Arriagada added that he was positive of the company’s own negotiations with miners at its Los Pelambres project.
“What we’ve seen, which is positive, is that many companies have advanced negotiations, which has given more time to close negotiations [with no strikes],” Arriagada said.
“I think we will continue to see that pattern going forward and I think that will mitigate production issues in Chile,” he added.
The London Metal Exchange three-month copper prices gained over $7,200 per tonne in December on expectations of supply disruptions this year. 2.5 million tonnes or 43% of copper output from the world’s top producer – Chile – is at risk this year.
But miners have tried to limit output losses by starting negotiations early; Antofagasta, which has never experienced a strike before, has already agreed early labor contract settlements with the plant union at Los Pelambres as well as workers at its Centinela and Zaldívar mines. Arriagada was positive the company will keep its 100% record on no strikes this time around.
“We have a good track record of labor negations; we are expecting to forge some agreement with them,” Arriagada said in a call with reporters.
Mine workers at Los Pelambres rejected Antofagasta’s new contract offer on Friday last week, triggering a mediation process with the Chilean government, which is currently underway and should last between one and two weeks.
Arriagada, who oversaw a 59.1% profit increase at Antofagasta last year in line with higher copper prices was hopeful of an early settlement, but is keeping an eye on cash costs, which rose 4.2% in 2017.
“Our aim is to have a fair outcome so we are able to provide a satisfactory contract to the workers but at the same time focus on the sustainability of our business in the long term,” Arriagada said.

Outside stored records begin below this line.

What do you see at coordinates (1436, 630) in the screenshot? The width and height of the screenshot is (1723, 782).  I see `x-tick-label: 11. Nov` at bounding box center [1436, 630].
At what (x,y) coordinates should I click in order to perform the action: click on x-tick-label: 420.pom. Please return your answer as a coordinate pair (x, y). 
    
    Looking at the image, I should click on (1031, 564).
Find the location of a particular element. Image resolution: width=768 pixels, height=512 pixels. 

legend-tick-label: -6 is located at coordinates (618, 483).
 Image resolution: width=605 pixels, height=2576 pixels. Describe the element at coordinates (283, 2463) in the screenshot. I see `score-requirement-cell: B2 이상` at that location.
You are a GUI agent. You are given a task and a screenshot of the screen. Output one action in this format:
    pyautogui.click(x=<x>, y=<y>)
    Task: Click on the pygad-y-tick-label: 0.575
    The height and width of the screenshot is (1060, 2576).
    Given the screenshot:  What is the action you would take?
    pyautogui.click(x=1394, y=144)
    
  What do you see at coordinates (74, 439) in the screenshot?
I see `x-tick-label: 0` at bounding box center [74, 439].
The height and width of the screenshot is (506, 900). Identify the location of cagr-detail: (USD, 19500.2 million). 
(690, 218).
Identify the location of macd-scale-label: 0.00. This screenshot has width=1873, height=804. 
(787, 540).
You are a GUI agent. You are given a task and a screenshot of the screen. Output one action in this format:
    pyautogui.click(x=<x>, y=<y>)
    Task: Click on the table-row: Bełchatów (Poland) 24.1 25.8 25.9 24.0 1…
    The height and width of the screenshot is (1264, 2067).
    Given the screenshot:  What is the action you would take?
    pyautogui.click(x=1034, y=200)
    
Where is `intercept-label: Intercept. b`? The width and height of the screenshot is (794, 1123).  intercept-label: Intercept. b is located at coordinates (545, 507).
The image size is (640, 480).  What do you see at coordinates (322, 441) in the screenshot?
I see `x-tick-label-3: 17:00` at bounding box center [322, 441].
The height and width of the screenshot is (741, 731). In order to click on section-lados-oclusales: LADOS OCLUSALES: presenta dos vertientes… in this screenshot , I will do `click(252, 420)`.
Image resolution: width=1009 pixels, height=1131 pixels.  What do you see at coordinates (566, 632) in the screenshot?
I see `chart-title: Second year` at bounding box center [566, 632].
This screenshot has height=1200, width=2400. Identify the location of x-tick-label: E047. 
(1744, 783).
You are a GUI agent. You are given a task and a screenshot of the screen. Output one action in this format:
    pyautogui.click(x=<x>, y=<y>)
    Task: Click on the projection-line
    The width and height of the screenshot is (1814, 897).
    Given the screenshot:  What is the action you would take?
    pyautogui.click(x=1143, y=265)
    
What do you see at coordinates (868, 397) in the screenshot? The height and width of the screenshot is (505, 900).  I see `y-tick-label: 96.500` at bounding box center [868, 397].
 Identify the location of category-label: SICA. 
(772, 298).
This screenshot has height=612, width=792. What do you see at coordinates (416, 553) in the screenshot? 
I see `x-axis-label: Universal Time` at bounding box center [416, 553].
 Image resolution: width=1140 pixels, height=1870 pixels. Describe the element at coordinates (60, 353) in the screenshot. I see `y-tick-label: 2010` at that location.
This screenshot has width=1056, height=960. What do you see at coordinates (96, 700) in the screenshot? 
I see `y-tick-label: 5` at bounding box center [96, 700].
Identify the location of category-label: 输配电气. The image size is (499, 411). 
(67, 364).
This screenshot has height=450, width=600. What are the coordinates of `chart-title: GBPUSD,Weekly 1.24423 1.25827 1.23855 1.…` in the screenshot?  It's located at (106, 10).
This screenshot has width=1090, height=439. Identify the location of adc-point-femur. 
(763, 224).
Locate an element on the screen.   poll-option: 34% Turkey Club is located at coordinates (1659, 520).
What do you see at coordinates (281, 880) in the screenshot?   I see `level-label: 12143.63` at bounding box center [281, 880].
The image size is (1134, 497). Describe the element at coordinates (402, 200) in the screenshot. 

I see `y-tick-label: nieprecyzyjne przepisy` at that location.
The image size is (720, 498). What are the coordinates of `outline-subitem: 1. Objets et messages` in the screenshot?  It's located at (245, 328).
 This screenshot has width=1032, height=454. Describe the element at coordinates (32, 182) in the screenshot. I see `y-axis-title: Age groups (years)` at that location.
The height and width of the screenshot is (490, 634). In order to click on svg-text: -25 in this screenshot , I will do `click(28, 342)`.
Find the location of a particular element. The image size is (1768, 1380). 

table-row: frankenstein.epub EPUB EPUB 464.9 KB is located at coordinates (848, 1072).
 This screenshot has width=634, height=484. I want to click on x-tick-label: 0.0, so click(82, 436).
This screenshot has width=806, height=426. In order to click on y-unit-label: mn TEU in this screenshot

“We need to keep competitive and have some cost pressures, so we need to balance with cost competitiveness, which is key to our company going forward,” he added.
Los Pelambres, which is Antofagasta’s largest copper mine, produced 368,000 tonnes of copper in 2016.
The Metal Bulletin’s copper concentrate treatment and refining charge index dropped to a multi-year low of $68.80 per tonne / 6.88 cents per lb in February while traders aggressively bid for tonnes, expecting a mined copper deficit later this year.